Bien sûr, le verre à moitié plein signifie qu'il est aussi à moitié vide; dans un projet difficile :
le "reporting" à la direction est un exercice d'équilibriste où il faut montrer des nerfs solides pour encaisser les critiques souvent acerbes, voire cyniques et injustes, des hiérarchiques qui illustrent à merveille l'adage que "la critique est aisée, mais l'art est difficile", même si au fond, c'est aussi une forme de "jeu" de leur côté, ce dont personne n'est dupe (mais avec un bémol : les primes du chef de projet et des équipes peuvent être lourdement pénalisées par de telles critiques, et là, on se sent moins enclin à "jouer") ;
la tension inévitable d'un projet difficile peut entraîner, du côté des membres "fragiles" de l'équipe, et par ordre de gravité croissante, le départ du projet, le renoncement, enfin le burn-out : la démission à un côté binaire (on est bien obligé de remplacer la personne manquante, bien que les cas où l'équipe est amenée, au moins provisoirement, à prendre à sa charge le travail du démissionnaire ne sont pas rares, avec les conséquences évidentes de la surcharge que cela représente), tandis que le renoncement est beaucoup plus insidieux et à moyen terme beaucoup plus pénalisant pour le "rendement" du projet; quant au burnout… il est censé être "anticipable" par des mesures de prévention que l'épouvantail des RPS contraint les RH à mettre en place; au vu de l'actualité, il est permis de douter de leur efficacité réelle.

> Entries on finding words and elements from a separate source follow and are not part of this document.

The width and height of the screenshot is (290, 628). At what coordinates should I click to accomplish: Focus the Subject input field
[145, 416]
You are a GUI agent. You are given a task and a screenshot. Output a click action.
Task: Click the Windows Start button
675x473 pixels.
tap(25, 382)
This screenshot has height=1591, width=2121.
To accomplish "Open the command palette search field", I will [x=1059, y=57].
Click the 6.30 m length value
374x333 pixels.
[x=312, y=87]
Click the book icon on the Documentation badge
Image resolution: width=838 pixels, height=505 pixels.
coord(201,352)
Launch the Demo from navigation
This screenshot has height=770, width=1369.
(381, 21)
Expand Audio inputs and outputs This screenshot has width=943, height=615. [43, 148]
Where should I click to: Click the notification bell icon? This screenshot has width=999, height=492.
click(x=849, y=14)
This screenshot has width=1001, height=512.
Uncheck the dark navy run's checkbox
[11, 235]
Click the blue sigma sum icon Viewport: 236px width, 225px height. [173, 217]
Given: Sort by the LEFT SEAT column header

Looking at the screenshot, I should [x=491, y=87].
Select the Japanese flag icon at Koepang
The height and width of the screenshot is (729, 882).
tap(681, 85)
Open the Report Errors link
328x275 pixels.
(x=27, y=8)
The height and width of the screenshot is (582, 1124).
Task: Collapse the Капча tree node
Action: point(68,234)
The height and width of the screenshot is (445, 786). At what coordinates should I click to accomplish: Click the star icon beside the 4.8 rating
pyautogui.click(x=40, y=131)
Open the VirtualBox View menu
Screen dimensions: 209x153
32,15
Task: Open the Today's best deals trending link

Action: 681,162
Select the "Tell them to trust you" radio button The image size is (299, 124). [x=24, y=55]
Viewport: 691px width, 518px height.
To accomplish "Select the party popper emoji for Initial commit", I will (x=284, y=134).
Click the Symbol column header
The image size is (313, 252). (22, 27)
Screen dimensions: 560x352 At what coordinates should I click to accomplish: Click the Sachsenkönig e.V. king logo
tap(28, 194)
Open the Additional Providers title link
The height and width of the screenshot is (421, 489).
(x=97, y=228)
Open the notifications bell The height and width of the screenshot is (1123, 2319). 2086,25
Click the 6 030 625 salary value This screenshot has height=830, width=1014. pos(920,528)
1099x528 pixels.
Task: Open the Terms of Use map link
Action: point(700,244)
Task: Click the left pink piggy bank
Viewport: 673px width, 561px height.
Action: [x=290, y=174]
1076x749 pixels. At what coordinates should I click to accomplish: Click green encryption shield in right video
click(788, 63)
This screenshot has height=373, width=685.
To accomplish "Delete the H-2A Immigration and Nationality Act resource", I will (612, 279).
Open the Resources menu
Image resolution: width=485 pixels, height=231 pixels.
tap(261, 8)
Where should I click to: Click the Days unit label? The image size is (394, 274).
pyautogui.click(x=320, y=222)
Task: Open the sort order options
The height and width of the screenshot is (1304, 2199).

Il semble que, globalement, les points positifs l'emportent sur les négatifs : on trouve assez facilement des volontaires pour le poste de chef de projet. C'est vrai qu'il y parfois le côté gloriole, mais celui-ci n'est pas pérenne : quand le projet est vraiment difficile, les volontaires "sincères" savent ce qui les attend et n'ont que faire de l'auréole… On n'est pas loin de la fameuse parole de Saint Luc : "Efforcez-vous d'entrer par la porte étroite. Car, je vous le dis, beaucoup chercheront à entrer, et ne le pourront pas"… Et c'est finalement mieux comme ça….

N'oublions pas quelque chose d'important : peu de grands projets complexes n'arrivent pas à terme… Ce qui veut dire que la plupart réussissent… Et, malgré tous les moments difficiles et les sacrifices induits (notamment en termes de loisirs et de vie familiale), qui ne durent heureusement pas sur tout le cycle du projet, participer à ce qui constitue finalement une très belle aventure (et je pèse ce mot) est aussi valorisant pour son développement personnel que son évolution professionnelle. Si l'on en doute, et que l'on est tenté par la facilité, je préconise de se remémorer cette citation célèbre de Corneille (qui n'a rien à voir avec la gloriole dont je parlais plus haut) : "A vaincre sans péril, on triomphe sans gloire".